Aufstiegs-Träume: Darmstadt-Coach Grammozis mahnt zu Konzentration

Darmstadt - Trainer Dimitrios Grammozis von Fußball-Zweitligist SV Darmstadt 98 mahnt seine Mannschaft angesichts der aufkommenden Aufstiegs-Träume im Umfeld zur Konzentration. 

Lilien-Coach Dimitrios Grammozis freut sich über den Auswärtssieg in Aue am vergangenen Dienstagabend.
Lilien-Coach Dimitrios Grammozis freut sich über den Auswärtssieg in Aue am vergangenen Dienstagabend.  © DPA/Robert Michael

Wenn man nach den beiden überzeugenden Siegen gegen St.
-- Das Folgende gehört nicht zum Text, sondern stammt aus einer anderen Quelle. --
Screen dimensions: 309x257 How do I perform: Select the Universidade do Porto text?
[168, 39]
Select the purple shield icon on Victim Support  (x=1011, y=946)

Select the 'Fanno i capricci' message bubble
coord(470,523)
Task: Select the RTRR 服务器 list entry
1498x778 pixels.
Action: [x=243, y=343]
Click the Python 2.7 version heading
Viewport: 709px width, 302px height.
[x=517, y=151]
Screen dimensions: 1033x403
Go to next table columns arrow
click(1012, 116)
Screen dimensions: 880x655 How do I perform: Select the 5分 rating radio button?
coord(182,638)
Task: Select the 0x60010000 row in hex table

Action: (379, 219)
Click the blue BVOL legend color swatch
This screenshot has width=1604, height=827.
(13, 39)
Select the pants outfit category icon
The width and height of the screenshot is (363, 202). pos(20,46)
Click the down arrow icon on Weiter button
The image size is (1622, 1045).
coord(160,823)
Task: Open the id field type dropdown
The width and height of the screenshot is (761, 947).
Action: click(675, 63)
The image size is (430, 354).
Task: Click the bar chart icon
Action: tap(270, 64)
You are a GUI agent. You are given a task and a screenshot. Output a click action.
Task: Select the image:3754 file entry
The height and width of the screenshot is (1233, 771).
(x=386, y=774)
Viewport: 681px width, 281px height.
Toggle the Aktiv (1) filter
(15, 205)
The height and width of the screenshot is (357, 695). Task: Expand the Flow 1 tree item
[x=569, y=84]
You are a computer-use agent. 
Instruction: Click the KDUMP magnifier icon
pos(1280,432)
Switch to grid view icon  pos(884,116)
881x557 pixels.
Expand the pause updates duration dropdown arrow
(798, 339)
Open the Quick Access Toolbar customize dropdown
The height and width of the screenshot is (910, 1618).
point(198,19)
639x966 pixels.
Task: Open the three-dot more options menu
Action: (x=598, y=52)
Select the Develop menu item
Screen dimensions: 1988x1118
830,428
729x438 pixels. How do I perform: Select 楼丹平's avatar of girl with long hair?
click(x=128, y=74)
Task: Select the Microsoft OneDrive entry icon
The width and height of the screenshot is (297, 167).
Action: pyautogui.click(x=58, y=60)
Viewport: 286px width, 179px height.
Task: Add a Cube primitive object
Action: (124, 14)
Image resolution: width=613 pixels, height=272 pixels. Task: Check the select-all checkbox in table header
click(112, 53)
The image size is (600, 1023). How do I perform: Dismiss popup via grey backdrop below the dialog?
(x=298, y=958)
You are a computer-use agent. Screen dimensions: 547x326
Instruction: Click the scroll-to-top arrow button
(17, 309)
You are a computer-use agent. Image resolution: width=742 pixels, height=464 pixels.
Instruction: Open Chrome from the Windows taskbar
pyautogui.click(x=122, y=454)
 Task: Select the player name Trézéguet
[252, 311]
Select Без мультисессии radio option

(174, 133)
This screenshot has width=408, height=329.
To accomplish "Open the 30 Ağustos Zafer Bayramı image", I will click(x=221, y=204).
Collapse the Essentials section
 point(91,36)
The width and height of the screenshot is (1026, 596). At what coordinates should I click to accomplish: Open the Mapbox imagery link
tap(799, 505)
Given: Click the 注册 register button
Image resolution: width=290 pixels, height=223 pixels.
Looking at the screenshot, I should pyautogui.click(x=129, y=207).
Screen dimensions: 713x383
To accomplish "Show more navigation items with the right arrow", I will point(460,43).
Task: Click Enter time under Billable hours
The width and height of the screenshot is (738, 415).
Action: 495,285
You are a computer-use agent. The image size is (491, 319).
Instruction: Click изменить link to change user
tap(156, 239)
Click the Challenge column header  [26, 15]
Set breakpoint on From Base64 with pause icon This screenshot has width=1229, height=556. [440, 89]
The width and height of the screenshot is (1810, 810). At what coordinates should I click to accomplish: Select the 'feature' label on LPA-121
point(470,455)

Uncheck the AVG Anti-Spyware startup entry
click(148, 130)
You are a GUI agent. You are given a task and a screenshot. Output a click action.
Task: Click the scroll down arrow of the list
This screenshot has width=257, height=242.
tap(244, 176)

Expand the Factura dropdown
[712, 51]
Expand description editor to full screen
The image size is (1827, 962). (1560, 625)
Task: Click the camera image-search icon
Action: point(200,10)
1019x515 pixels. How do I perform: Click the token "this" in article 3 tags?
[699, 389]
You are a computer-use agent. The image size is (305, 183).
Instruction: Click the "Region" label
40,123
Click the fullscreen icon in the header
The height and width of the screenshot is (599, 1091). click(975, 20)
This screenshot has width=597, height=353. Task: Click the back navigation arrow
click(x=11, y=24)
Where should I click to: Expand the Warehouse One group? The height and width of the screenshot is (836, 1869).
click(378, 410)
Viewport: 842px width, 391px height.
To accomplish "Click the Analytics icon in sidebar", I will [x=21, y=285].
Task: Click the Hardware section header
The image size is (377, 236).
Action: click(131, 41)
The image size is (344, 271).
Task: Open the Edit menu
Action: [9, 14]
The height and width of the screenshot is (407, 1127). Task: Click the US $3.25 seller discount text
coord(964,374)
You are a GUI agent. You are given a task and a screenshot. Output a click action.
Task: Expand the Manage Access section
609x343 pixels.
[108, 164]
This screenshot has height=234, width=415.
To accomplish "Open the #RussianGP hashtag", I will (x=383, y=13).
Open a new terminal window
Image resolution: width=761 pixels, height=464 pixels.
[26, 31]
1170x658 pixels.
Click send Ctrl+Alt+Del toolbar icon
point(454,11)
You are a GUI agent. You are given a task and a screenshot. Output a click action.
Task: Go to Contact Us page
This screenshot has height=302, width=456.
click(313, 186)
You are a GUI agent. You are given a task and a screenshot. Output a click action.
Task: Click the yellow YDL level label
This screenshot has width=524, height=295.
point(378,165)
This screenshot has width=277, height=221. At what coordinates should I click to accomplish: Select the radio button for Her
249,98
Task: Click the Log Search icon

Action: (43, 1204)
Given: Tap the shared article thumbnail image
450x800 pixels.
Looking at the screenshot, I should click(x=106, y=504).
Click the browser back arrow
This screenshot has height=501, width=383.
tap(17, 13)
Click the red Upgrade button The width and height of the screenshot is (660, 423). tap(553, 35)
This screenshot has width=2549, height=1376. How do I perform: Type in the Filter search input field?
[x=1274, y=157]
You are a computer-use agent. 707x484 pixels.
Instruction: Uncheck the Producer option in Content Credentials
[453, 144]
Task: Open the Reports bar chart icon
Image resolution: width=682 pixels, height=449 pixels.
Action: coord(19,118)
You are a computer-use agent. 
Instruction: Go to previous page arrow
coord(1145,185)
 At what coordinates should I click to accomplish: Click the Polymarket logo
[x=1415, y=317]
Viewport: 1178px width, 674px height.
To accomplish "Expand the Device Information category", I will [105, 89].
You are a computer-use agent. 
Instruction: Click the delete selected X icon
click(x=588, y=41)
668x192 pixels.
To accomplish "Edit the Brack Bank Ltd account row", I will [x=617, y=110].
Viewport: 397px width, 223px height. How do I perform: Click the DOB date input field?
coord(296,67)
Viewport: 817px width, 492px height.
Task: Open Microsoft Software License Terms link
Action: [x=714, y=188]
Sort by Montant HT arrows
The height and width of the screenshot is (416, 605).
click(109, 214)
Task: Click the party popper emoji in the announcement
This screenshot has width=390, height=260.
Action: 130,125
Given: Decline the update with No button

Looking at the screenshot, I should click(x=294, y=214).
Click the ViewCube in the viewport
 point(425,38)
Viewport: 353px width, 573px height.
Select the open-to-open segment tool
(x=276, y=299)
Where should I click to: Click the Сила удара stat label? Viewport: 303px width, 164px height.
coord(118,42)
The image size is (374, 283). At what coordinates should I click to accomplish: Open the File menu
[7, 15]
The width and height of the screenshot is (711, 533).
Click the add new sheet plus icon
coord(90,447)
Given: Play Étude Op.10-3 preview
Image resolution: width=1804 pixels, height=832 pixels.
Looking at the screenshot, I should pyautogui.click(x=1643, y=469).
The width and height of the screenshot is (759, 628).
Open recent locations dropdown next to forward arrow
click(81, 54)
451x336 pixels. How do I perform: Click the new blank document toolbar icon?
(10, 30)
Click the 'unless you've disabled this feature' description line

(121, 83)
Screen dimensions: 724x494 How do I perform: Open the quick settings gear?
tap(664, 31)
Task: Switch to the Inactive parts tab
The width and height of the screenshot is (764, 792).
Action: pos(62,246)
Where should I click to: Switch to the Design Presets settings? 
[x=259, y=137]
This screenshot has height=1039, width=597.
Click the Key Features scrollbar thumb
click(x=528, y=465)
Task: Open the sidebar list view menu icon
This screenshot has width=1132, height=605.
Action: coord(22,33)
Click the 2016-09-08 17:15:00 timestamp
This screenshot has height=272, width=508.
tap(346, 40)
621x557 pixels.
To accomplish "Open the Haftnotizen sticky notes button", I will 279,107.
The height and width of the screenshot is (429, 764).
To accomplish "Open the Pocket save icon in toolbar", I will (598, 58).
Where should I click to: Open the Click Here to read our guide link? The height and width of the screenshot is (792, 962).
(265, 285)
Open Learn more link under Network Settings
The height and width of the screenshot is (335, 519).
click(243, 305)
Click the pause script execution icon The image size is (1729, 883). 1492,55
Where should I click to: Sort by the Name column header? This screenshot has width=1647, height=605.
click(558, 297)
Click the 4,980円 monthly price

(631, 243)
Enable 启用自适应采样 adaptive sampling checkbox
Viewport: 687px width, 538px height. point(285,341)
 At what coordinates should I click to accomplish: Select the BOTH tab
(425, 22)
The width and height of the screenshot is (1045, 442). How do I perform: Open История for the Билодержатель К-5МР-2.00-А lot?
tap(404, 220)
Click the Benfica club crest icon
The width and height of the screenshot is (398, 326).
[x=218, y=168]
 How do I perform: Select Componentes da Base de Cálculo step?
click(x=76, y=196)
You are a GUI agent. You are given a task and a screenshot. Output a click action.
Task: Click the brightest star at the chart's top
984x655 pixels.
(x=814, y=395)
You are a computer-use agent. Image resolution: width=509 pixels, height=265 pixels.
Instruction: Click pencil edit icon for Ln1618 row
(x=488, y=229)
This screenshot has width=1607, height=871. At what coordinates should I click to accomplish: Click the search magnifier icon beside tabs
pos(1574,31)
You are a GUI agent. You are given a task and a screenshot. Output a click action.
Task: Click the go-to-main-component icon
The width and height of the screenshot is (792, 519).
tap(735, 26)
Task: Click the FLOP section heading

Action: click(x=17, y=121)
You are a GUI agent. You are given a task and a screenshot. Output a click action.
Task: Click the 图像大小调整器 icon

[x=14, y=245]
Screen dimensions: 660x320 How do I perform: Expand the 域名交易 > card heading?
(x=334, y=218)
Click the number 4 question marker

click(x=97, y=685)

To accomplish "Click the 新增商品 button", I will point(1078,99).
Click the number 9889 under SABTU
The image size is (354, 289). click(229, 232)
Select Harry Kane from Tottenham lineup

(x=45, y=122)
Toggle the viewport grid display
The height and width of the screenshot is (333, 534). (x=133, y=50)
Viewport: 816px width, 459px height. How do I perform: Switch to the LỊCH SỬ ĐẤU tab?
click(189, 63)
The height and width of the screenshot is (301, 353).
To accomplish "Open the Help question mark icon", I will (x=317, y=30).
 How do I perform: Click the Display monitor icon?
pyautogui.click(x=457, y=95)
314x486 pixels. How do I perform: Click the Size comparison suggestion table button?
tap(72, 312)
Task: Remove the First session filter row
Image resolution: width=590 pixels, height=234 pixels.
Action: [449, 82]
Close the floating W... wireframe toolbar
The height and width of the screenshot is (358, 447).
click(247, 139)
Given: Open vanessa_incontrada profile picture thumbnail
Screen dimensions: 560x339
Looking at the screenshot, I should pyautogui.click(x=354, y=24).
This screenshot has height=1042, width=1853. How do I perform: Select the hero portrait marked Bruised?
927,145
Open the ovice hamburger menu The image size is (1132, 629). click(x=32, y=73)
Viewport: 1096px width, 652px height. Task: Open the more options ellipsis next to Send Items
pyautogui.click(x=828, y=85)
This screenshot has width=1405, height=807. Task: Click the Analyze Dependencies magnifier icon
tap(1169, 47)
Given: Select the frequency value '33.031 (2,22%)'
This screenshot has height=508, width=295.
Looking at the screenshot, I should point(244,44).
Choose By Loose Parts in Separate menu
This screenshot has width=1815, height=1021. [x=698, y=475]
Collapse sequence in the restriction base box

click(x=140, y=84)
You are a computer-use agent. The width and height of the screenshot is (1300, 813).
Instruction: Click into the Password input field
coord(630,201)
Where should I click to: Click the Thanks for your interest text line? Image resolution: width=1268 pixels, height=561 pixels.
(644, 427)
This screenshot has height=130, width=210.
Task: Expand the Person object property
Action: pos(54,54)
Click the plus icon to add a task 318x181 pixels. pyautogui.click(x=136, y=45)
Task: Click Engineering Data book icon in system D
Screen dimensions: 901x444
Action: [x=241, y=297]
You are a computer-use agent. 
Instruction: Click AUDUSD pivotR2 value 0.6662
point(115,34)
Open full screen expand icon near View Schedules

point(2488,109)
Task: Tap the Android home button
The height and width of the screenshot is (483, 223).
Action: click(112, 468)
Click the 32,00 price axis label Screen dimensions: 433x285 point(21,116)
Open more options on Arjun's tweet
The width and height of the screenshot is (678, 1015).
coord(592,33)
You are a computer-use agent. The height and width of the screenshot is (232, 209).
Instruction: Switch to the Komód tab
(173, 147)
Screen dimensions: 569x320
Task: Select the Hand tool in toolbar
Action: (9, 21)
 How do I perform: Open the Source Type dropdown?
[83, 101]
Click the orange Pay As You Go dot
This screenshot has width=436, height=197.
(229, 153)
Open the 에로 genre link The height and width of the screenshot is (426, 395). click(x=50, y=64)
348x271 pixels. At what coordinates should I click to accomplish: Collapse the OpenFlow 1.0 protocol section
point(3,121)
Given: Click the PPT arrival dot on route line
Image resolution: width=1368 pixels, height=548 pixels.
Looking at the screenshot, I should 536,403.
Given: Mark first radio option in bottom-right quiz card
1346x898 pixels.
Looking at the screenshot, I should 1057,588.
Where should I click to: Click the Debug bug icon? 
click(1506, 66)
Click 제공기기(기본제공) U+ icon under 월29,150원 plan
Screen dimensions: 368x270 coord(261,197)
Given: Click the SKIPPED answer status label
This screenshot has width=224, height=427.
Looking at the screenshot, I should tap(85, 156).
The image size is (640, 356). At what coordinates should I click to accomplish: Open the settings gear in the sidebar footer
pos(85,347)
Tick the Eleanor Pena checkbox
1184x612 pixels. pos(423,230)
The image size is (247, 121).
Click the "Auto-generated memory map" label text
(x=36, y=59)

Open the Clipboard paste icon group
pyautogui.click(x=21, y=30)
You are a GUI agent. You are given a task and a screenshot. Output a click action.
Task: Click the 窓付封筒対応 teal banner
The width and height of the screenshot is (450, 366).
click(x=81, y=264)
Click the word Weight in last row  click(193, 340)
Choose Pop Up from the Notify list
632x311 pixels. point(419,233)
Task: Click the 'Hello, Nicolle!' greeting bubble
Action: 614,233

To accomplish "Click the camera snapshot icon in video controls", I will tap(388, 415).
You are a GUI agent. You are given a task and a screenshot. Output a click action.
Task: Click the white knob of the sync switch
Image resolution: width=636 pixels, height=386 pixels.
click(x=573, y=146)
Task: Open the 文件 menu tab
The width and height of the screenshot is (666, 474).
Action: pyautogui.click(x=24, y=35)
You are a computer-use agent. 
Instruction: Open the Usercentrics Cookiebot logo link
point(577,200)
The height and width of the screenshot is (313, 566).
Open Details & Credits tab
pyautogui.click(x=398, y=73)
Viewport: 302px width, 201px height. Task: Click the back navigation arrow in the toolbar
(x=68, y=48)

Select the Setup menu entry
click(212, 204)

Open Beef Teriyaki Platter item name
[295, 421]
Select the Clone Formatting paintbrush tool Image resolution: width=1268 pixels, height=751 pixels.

Pauli und Aue nun glaube, man müsse nur noch 99 Prozent geben, werde das schiefgehen.

"Dann werden wir ganz schnell auf die Schnauze fliegen", sagte der Coach des Tabellenfünften am Donnerstag.

Zum Abschluss der Englischen Woche gastiert am Freitag die SpVgg Greuther Fürth am Böllenfalltor (18 Uhr).

Grammozis sieht die Stärken der Franken in der Offensive. "Sie haben vielen Mannschaften schon weh getan", sagte der 41-Jährige auch aus eigener Erfahrung: In der Hinrunde zeigten die Lilien beim 1:3 eines ihrer schwächsten Saisonspiele.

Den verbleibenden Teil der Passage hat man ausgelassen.